Developing several procedures not just ensures that projects remain on budget, but they also get prioritized by the best returning investments. You can easily fall victim to investing capital only inside the “sexy” projects – i.e., new store builds, etc., but an excellent capital management process should remove the bias of projects and solely spend money on the best returning ones. By making use of these guidelines, your capital management process could become more streamlined in addition to position the business for greater financial growth.
Capital Process: Clearly articulating the entire process of capital management for your team is the simplest way to inspire fantastic ideas from your field. The top-liners are getting together with your core customers every day and generally, probably possess the best feeling of what investments could be made to improve that experience. Therefore, educating your field staff on not only this process but the advantages of identifying opportunities for investment engages your team while enhancing productivity. Bubbling up ideas is simply one step in the process but an important one. An industry team that understands that the owners of the business welcome their ideas and are prepared to invest in a number of them, sends a proactive message for the team.
Capital Request Form (CRF): It might appear mundane to have projects submitted having a Capital Request Form, but this is the initial step to determine whether or not the project is a “must have” or perhaps a “want”. Identifying projects with business plans and expected financial targets inserts a layer of discipline into the entire process of capital investment. Much too often, ideas for investment forget to reach their targeted goals because the owner from the idea has not thought from the details of the request. This discipline of understanding both soft and hard costs in the project together with the expected margin uplift from your investment is definitely the only prudent approach to ensure success.
One Store Investment Model: In order to project the potential upside of a capital investment, an economic model needs to be created to tracks an investment versus the return. Most financial models include areas like existing financials for comparison; net present price of money; payback time periods; Internal Rates of Return (IRR); price of capital; EBITDA projections, etc. Your CPA or business analyst will be able to create a Proforma for your use that would let you add within your specific metrics for each and every project. This discipline of benchmarking the project before a dollar is spent provides the necessary filter ahead of time when estimating the return on the proposed project.

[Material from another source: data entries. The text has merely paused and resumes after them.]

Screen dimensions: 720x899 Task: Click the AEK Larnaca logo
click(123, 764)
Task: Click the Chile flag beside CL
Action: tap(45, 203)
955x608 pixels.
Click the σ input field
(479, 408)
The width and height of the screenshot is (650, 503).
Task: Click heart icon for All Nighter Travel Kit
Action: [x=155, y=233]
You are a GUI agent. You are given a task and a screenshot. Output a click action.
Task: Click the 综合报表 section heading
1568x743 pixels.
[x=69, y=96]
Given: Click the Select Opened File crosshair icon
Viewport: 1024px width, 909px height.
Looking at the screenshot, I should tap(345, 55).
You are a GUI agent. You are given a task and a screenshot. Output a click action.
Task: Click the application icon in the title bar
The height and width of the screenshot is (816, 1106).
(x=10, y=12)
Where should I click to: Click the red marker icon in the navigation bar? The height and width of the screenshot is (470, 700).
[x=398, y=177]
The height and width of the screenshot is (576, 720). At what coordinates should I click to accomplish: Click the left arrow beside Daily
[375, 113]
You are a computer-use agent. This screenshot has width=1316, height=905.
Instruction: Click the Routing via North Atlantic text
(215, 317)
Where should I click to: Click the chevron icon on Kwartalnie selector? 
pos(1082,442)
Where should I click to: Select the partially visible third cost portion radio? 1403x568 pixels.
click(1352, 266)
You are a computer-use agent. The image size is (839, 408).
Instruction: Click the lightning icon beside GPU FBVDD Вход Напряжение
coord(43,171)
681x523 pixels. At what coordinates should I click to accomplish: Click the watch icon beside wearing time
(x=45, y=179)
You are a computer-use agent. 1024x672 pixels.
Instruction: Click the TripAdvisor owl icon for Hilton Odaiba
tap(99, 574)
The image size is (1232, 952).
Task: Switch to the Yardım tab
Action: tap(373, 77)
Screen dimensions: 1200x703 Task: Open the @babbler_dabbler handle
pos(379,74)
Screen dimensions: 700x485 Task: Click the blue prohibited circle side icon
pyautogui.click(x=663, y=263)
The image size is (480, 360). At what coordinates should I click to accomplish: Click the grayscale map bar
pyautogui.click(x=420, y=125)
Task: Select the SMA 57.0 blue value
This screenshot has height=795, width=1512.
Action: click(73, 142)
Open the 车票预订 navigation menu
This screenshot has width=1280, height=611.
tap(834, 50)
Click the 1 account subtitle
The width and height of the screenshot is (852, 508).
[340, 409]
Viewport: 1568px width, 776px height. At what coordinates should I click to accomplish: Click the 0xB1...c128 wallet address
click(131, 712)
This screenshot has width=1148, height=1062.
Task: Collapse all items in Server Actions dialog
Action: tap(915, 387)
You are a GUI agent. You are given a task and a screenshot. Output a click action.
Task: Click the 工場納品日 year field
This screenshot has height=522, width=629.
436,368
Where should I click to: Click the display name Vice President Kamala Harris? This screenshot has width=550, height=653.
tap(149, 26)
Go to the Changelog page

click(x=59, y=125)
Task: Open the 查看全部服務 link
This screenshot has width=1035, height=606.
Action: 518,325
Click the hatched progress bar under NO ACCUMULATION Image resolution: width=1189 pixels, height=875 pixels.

Capital Projections: For larger organizations, creating a summary table for all the concurrent projects not just keeps these projects on task, but really helps to manage the entire cash flow from the business. The capital projections summary should be an excel spreadsheet that tracks investments by month/quarter/period for many capital investments. Generally, maintenance capital – the investment cost of residing in business – doesn’t expect a return on the dollars spent. Therefore, the summary ought to be broken into cwwdvb kinds of capital – maintenance and discretionary – in order to carve the discretionary expenditures for Return On Investments (ROI) purposes.
Cap Labor Worksheet: Lastly, capitalizing some of the human labor associated with capital projects helps capture the “fully-loaded” expense of the project. Similar to getting a general contractor to construct a home and including their cost into the overall budget, allocating a share of the facility personnel in the form of cap labor helps capture the whole investment. In certain larger organizations, facility personnel may be fully capitalized over numerous projects without their price of salary and benefits striking the G & A expense line. Said yet another way, if there have been no capital investments, the facility person may no longer be needed in the company.
Capital investing provides tremendous upside towards the business and keep the company growing for many years. Prudent company owners who have worked extremely hard to generate revenues and profits should not give it away through shoddy capital management. Rather, continual growth can be attained by instilling discipline to their capital procedures.